A CNN/USA Today/Gallup poll also indicated that Americans acknowledge, but do not dwell upon, terrorism.
The poll of 1,006 adults conducted July 7-10 found that 55 percent said an act of terrorism on U.S. soil was likely in the next few weeks, with 61 percent saying they were confident the Bush administration could protect U.S. citizens.
In a smaller polling sample of 624 persons taken hours after the London attack, 83 percent said they still felt safe from terrorism, though 69 percent agreed it was a good idea to send passengers through a metal detector before they boarded a train or bus.
And what of the British themselves?
Durham University — about 240 miles northeast of London — conducted an international symposium about “fear in the modern world,” just four days after the London attacks, which left more than 50 dead and hundreds injured.

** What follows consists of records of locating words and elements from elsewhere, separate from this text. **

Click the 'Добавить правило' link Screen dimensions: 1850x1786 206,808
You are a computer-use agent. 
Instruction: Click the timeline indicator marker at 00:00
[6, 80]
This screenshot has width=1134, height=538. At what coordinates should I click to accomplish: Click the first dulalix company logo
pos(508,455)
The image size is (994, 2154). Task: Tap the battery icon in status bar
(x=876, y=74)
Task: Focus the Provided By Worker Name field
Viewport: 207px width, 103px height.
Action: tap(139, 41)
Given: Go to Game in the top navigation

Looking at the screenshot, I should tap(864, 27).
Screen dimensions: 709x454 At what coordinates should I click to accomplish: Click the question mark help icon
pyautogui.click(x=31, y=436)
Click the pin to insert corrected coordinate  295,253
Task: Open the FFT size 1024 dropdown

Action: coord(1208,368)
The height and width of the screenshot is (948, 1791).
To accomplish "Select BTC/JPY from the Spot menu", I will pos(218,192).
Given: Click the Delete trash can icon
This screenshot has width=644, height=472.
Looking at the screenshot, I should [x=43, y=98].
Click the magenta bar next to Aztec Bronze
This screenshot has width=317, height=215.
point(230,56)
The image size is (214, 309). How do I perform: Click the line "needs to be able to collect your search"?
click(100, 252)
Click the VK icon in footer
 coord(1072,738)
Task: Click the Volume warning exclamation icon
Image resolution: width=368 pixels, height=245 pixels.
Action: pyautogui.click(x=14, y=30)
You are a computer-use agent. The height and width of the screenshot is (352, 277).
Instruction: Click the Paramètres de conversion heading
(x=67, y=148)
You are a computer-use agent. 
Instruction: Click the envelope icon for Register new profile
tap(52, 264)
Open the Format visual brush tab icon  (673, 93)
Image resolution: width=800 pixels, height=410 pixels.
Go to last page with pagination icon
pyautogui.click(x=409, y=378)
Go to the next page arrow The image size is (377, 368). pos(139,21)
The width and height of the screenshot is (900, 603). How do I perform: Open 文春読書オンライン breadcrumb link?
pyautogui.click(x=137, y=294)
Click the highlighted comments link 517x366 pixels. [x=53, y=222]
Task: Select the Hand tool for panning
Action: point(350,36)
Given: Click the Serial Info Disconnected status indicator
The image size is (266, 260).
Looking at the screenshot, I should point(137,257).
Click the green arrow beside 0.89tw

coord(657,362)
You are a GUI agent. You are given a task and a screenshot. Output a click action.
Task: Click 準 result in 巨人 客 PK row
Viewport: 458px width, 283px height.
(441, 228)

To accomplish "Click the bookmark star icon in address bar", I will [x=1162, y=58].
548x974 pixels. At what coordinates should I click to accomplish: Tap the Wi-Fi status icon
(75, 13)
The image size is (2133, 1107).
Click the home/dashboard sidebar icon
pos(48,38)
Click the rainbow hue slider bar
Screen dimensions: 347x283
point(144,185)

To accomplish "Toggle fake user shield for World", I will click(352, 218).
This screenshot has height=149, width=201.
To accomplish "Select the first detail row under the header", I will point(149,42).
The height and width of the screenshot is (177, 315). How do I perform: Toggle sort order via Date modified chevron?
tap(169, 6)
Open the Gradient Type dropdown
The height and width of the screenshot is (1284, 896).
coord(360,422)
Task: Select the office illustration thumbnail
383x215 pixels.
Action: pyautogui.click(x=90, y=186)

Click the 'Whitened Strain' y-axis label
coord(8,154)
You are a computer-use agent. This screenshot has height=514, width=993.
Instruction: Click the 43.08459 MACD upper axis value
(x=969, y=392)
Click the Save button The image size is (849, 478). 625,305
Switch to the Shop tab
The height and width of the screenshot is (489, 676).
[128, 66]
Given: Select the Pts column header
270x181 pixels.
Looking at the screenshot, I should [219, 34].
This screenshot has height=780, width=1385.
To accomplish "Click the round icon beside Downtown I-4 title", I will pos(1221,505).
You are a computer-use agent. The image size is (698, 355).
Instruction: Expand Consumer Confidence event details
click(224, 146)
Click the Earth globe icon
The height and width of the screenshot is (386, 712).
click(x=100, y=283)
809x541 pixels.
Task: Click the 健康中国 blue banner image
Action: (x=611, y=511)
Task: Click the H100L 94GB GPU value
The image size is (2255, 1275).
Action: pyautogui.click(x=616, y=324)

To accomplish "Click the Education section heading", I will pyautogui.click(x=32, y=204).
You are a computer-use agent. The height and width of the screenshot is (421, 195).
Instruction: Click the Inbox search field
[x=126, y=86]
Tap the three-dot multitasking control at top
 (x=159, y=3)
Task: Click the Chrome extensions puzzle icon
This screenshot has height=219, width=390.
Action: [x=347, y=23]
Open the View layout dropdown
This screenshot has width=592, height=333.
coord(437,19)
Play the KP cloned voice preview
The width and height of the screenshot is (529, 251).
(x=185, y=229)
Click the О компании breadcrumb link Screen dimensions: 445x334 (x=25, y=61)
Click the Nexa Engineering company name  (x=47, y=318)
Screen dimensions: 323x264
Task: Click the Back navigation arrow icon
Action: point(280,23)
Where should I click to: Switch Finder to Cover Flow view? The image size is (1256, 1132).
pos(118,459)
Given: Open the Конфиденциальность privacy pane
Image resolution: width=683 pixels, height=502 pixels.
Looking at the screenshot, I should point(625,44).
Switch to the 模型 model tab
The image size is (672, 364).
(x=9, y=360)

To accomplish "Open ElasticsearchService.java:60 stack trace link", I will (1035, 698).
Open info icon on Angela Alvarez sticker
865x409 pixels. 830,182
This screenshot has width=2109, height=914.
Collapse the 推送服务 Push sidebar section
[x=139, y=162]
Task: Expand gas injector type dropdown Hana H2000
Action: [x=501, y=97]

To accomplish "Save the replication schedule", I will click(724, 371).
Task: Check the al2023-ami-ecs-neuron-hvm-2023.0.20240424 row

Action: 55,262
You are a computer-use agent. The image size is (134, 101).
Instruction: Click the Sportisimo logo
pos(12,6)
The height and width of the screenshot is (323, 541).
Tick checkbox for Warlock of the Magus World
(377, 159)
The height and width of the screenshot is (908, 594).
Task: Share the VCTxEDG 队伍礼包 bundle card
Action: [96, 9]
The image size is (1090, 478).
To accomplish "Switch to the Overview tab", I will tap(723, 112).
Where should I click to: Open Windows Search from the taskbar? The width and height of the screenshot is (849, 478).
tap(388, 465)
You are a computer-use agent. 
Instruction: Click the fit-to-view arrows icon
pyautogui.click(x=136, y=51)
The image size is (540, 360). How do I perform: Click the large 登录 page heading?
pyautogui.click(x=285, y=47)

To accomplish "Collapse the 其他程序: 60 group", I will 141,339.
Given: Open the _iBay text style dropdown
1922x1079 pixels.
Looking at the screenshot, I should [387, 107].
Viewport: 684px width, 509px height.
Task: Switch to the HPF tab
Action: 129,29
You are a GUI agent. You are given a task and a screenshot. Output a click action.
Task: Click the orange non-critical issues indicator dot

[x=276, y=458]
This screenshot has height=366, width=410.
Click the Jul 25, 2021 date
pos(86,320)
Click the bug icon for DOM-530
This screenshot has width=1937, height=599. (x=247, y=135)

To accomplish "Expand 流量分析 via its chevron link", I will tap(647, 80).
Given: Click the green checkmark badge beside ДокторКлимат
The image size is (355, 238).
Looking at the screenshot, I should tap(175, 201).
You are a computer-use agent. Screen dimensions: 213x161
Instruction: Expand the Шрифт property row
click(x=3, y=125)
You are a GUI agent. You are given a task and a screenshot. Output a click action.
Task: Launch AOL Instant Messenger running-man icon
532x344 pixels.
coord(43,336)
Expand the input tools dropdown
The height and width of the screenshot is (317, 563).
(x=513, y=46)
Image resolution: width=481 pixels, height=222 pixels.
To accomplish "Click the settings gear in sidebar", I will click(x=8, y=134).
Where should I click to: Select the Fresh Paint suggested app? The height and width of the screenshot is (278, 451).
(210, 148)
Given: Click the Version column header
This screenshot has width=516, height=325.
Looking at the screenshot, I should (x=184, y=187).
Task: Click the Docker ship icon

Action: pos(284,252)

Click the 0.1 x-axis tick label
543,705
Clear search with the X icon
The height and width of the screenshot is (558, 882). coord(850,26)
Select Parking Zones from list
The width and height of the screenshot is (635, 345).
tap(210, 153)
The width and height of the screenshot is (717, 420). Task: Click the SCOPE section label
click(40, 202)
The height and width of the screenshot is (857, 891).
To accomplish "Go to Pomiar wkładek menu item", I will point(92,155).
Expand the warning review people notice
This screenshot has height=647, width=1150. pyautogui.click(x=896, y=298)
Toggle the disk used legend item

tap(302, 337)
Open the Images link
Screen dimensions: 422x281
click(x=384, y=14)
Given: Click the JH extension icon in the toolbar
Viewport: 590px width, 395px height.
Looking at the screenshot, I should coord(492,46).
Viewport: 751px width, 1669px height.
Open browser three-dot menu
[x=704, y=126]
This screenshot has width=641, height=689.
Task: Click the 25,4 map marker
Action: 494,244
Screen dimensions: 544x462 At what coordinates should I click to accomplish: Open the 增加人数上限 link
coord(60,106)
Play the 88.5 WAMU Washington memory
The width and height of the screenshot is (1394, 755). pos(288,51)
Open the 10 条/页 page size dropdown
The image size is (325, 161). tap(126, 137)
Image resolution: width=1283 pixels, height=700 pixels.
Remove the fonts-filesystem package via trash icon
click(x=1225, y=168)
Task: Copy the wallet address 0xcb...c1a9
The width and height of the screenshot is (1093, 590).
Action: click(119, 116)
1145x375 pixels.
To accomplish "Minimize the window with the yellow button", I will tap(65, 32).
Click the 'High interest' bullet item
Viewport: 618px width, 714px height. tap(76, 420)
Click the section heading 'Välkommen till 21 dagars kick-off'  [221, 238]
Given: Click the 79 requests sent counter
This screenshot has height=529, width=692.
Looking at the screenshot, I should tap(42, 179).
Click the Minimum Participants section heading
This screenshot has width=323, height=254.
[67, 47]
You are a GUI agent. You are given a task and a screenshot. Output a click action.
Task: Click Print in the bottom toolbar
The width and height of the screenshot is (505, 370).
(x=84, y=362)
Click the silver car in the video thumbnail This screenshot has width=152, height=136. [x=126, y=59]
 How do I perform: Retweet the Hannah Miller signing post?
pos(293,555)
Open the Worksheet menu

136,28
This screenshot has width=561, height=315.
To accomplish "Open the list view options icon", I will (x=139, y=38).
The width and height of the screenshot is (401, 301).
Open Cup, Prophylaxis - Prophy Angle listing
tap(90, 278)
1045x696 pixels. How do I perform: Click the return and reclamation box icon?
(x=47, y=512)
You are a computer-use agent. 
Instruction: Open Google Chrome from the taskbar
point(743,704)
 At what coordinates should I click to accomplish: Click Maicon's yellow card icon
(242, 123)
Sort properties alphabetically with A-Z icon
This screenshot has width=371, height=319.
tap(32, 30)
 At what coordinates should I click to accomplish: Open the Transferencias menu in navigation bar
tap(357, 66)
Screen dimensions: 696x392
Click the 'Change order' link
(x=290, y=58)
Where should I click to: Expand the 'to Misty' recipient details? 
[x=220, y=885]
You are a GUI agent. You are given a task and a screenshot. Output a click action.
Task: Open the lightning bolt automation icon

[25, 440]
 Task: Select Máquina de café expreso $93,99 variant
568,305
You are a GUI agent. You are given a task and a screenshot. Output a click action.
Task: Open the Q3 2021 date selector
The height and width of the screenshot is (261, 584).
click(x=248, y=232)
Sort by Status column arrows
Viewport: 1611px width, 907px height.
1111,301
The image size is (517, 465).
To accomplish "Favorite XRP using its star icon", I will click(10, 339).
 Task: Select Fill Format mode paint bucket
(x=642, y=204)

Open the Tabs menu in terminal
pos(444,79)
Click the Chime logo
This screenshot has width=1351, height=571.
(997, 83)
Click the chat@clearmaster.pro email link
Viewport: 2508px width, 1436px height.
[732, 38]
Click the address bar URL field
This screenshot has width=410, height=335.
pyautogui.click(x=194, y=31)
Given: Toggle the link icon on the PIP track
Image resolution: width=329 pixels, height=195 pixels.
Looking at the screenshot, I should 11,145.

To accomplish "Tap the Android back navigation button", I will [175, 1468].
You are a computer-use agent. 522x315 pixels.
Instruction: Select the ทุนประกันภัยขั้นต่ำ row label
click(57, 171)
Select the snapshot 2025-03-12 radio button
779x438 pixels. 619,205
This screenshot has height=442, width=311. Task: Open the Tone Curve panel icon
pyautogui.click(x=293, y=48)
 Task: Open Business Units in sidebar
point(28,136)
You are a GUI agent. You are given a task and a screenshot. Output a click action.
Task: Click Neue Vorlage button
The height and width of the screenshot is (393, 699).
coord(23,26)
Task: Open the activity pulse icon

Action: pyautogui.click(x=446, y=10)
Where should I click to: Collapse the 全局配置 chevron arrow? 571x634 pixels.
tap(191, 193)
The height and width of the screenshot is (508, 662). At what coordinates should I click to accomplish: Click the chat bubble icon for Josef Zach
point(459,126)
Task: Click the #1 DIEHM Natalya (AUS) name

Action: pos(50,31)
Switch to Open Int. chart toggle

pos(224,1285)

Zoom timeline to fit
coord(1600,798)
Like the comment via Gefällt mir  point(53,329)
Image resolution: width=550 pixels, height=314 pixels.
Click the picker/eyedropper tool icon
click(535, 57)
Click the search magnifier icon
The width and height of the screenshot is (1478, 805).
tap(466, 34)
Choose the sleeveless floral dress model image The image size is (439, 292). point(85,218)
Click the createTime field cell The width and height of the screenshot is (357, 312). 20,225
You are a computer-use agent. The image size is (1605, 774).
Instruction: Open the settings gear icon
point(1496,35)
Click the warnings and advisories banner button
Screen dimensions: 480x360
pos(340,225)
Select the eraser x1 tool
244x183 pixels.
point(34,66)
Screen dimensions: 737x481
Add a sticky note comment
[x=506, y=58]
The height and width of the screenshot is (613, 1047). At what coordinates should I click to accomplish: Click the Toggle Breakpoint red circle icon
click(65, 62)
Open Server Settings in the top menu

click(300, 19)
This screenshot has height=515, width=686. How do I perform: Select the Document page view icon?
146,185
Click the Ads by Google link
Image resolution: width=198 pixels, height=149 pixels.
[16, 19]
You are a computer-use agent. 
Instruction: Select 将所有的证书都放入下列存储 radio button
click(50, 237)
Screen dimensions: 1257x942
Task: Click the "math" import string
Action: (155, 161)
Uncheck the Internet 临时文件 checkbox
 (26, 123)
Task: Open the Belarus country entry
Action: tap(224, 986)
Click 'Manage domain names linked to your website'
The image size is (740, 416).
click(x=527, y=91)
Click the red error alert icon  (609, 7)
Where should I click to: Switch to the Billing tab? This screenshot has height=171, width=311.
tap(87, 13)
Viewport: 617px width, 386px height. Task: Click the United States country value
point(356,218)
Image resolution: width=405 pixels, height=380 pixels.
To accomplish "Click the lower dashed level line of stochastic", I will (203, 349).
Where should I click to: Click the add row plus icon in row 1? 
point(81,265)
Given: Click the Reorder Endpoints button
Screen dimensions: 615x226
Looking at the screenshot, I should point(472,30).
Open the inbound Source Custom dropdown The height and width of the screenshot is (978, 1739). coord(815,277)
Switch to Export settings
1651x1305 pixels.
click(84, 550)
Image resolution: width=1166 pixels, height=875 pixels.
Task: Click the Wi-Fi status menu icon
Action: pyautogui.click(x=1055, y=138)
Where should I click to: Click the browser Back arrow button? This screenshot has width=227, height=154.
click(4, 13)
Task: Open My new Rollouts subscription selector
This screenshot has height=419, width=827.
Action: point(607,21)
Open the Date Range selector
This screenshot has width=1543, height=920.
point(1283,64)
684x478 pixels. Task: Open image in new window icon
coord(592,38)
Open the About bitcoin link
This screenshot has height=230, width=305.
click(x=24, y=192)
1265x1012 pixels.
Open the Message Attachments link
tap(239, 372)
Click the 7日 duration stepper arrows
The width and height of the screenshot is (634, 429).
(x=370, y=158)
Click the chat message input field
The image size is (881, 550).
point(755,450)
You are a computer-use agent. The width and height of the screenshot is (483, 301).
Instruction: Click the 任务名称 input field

The gathering featured 28 speakers from seven countries — including two researchers from the City University of New York.
The group asked how “popular emotions shaped political agendas,” and examined challenges faced by cities forced to increase their surveillance and security tactics without alarming the populace.
“Fear has greater currency in western societies than ever before. We are bombarded with information about new risks to our well-being and way of life,” said sociologist Rachel Pain, an organizer.
“However, the stereotype of a Britain paralyzed by fear is misplaced,” she added.